----- PROVIDED DATA -----

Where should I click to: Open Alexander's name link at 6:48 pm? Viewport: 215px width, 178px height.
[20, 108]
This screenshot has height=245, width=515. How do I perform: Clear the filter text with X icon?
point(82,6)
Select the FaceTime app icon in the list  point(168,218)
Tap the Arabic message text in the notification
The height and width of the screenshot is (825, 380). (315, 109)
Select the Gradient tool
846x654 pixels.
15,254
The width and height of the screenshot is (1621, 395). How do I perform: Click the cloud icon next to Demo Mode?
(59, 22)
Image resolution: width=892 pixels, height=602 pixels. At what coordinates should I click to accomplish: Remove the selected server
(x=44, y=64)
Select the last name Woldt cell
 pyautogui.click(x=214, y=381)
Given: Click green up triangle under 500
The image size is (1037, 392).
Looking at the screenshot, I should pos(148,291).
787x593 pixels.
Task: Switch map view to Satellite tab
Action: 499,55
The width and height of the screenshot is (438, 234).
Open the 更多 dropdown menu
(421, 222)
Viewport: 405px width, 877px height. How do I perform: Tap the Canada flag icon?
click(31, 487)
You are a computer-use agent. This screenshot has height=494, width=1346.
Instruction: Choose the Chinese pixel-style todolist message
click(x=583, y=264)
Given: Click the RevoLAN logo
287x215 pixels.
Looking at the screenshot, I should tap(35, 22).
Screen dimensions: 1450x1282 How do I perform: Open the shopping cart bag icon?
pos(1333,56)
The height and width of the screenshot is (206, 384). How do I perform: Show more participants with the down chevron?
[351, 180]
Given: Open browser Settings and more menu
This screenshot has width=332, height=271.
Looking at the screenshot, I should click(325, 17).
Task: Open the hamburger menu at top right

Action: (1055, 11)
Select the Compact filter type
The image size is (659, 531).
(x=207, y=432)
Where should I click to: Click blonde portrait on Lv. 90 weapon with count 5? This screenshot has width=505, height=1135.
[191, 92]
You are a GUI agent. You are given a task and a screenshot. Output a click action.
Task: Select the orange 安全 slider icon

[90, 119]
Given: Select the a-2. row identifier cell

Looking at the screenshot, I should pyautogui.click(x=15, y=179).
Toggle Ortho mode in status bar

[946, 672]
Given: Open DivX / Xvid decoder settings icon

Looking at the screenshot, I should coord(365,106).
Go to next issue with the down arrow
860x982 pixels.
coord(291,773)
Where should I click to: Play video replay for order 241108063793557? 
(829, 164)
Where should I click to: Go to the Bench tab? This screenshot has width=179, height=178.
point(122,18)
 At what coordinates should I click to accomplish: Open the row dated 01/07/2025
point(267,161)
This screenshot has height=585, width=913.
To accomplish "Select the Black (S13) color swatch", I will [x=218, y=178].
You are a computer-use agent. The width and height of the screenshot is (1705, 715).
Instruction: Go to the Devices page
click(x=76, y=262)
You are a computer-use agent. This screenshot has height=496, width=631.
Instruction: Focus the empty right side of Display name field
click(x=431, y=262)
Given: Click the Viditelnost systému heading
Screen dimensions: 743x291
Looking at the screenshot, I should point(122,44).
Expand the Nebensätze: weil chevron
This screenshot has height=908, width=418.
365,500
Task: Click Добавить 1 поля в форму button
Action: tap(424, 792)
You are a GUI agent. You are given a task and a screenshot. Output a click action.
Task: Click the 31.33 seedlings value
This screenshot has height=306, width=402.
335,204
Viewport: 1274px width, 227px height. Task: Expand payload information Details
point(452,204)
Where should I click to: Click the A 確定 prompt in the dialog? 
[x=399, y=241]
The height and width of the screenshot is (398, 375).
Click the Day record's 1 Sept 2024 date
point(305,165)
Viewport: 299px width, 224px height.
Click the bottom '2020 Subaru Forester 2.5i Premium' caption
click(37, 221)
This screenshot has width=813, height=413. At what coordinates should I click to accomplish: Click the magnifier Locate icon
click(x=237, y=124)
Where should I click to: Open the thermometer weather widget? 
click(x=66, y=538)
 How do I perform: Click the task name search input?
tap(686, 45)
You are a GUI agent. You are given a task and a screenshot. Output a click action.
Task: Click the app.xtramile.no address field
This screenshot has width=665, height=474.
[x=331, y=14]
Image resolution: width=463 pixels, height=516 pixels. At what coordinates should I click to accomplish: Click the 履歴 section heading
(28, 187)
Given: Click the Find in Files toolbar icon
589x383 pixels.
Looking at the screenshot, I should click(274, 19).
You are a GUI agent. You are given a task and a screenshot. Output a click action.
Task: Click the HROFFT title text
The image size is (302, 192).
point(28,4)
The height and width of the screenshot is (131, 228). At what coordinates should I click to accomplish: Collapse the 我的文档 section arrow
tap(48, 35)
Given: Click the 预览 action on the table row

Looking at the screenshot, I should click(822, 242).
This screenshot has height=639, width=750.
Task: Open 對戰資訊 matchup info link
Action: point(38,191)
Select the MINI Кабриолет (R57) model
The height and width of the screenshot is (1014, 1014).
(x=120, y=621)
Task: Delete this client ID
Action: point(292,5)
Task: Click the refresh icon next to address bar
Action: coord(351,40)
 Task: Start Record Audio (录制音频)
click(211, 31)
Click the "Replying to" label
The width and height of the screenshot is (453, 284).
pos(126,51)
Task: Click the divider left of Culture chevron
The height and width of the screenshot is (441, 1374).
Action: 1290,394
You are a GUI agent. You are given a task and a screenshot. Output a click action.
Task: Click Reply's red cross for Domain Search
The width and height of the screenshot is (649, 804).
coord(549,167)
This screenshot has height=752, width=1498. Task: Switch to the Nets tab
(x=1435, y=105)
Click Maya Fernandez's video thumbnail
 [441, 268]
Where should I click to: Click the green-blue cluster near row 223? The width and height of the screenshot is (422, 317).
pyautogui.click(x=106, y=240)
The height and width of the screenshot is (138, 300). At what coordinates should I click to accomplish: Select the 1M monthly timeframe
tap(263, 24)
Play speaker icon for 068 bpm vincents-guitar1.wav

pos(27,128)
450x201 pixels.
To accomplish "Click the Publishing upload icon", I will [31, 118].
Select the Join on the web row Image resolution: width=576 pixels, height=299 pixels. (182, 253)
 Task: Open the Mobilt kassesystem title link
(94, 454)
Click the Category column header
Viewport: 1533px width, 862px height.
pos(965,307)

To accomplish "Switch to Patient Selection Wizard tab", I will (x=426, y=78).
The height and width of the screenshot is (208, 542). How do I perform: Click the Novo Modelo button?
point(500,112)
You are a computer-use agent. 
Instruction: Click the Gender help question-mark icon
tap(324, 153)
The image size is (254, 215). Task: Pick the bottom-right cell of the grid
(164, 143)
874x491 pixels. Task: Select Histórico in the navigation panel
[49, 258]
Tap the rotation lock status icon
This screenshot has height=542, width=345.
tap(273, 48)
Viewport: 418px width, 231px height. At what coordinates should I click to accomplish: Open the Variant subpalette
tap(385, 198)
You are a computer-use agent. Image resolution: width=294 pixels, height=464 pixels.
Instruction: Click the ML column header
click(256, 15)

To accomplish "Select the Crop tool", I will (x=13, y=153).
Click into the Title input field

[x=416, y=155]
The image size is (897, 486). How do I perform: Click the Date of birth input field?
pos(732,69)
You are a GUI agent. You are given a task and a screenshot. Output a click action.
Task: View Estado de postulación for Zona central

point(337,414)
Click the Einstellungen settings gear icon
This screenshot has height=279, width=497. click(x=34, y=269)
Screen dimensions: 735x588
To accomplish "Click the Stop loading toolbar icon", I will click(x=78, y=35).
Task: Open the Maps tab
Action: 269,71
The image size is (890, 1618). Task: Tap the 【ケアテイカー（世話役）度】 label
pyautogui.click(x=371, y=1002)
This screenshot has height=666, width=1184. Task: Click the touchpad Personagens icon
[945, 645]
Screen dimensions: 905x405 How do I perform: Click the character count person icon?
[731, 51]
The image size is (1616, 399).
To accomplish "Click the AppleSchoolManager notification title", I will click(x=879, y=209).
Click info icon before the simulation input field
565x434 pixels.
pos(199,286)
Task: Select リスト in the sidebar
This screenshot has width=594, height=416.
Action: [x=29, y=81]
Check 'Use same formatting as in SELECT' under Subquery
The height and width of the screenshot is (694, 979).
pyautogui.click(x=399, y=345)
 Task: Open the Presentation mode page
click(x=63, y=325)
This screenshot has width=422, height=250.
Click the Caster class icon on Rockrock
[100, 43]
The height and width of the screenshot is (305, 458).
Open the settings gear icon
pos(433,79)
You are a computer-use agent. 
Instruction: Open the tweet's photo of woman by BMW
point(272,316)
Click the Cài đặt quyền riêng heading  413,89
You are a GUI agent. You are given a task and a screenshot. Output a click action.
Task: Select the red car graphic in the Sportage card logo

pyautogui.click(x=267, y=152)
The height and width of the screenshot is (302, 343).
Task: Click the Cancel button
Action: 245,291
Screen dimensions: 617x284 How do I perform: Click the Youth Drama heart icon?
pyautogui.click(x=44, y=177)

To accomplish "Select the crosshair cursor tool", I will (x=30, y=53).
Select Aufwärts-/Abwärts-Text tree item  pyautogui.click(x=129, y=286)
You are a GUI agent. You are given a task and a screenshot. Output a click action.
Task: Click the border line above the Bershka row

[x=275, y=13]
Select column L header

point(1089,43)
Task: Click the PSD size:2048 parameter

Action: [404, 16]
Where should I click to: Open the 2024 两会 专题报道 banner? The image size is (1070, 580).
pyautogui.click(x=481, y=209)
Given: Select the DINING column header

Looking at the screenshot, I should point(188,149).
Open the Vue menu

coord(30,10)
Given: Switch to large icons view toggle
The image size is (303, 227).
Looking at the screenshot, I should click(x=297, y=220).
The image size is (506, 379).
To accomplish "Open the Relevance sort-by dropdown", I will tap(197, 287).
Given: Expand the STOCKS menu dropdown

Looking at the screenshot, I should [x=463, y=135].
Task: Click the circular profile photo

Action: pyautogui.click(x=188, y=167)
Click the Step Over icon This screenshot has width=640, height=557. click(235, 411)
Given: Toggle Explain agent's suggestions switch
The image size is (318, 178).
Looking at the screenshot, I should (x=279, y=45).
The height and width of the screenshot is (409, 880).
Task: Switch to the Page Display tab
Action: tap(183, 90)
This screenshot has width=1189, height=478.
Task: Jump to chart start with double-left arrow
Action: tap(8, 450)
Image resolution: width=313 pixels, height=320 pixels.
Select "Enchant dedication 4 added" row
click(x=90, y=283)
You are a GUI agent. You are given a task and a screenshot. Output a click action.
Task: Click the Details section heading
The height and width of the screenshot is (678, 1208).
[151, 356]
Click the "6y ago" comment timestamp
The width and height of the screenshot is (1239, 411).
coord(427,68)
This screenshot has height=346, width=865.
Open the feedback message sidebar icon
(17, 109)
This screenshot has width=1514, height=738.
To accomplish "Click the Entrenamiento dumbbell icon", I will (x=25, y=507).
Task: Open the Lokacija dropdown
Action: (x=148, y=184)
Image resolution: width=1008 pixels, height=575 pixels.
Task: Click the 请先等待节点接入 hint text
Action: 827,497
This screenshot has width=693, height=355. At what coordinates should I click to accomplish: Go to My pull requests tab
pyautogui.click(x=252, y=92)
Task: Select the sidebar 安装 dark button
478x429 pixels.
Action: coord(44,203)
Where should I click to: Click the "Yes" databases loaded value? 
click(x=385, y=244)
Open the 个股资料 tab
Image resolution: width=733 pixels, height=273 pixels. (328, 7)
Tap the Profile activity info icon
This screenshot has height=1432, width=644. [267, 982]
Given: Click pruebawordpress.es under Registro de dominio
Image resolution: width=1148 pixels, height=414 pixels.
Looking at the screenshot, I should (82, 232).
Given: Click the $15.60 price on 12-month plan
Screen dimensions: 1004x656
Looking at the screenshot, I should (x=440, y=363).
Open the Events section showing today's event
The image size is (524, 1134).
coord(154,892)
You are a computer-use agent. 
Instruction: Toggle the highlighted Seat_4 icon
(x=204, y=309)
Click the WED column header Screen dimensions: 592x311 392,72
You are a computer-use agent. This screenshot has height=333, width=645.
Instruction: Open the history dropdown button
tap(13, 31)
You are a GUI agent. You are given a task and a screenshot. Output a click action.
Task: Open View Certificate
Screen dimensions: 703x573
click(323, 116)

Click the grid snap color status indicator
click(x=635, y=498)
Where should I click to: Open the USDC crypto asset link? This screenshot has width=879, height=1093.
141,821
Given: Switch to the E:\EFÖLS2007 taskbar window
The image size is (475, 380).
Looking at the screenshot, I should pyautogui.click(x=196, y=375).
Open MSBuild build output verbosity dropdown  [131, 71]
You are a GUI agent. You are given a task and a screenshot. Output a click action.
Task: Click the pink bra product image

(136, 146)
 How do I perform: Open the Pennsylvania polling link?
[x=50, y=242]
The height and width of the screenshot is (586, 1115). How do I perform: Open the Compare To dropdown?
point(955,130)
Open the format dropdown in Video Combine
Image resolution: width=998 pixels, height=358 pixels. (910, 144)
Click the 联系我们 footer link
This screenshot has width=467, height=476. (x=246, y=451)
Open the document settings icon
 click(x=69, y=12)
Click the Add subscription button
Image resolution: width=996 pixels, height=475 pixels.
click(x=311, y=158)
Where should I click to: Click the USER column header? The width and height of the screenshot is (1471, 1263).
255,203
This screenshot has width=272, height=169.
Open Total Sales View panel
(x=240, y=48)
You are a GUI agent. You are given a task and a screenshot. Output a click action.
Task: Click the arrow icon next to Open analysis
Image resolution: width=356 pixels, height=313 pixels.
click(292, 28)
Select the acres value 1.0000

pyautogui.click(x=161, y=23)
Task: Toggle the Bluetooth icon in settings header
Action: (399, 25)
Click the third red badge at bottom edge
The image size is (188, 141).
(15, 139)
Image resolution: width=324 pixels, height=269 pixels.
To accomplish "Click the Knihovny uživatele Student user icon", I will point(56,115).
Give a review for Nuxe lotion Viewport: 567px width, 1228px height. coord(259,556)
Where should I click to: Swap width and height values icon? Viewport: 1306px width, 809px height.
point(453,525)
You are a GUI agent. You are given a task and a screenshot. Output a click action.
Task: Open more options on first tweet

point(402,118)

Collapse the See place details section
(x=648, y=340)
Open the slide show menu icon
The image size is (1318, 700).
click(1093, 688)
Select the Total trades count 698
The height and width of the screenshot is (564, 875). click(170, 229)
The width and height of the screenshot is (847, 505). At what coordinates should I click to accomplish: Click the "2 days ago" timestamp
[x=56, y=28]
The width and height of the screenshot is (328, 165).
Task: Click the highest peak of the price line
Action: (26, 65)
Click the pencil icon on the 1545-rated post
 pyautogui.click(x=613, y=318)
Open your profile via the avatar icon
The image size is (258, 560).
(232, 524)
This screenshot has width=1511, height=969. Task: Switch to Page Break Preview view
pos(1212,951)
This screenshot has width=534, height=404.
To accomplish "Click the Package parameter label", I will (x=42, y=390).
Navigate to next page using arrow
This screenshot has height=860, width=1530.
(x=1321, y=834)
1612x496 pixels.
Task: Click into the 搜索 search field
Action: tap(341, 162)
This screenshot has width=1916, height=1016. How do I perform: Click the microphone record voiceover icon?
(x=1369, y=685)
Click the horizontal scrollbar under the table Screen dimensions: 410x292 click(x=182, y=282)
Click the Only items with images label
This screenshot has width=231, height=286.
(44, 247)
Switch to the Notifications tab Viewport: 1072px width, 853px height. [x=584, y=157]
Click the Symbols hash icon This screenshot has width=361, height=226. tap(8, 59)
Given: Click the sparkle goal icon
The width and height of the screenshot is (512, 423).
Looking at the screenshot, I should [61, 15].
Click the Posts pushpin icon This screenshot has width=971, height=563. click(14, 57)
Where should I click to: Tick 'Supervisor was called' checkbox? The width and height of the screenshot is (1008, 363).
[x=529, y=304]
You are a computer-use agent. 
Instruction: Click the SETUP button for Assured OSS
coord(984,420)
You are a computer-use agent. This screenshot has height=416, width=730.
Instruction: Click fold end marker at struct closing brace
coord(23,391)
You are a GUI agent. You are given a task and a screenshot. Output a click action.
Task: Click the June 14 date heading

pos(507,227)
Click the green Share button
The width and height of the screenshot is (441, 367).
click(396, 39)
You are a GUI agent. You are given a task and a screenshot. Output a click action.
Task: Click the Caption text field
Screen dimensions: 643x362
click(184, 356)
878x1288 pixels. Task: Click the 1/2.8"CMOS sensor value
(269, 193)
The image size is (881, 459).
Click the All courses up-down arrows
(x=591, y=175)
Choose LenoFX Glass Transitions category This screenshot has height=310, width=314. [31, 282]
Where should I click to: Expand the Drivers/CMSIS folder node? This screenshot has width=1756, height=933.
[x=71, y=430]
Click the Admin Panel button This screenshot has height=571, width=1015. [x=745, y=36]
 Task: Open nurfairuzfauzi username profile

-----

WHAT IS REQUIRED: Filter on the word "under": copy each matching line from the entries above.

FINISHED EXERCISE:
Given: Click green up triangle under 500
Check 'Use same formatting as in SELECT' under Subquery
Given: Click pruebawordpress.es under Registro de dominio
Click the horizontal scrollbar under the table Screen dimensions: 410x292 click(x=182, y=282)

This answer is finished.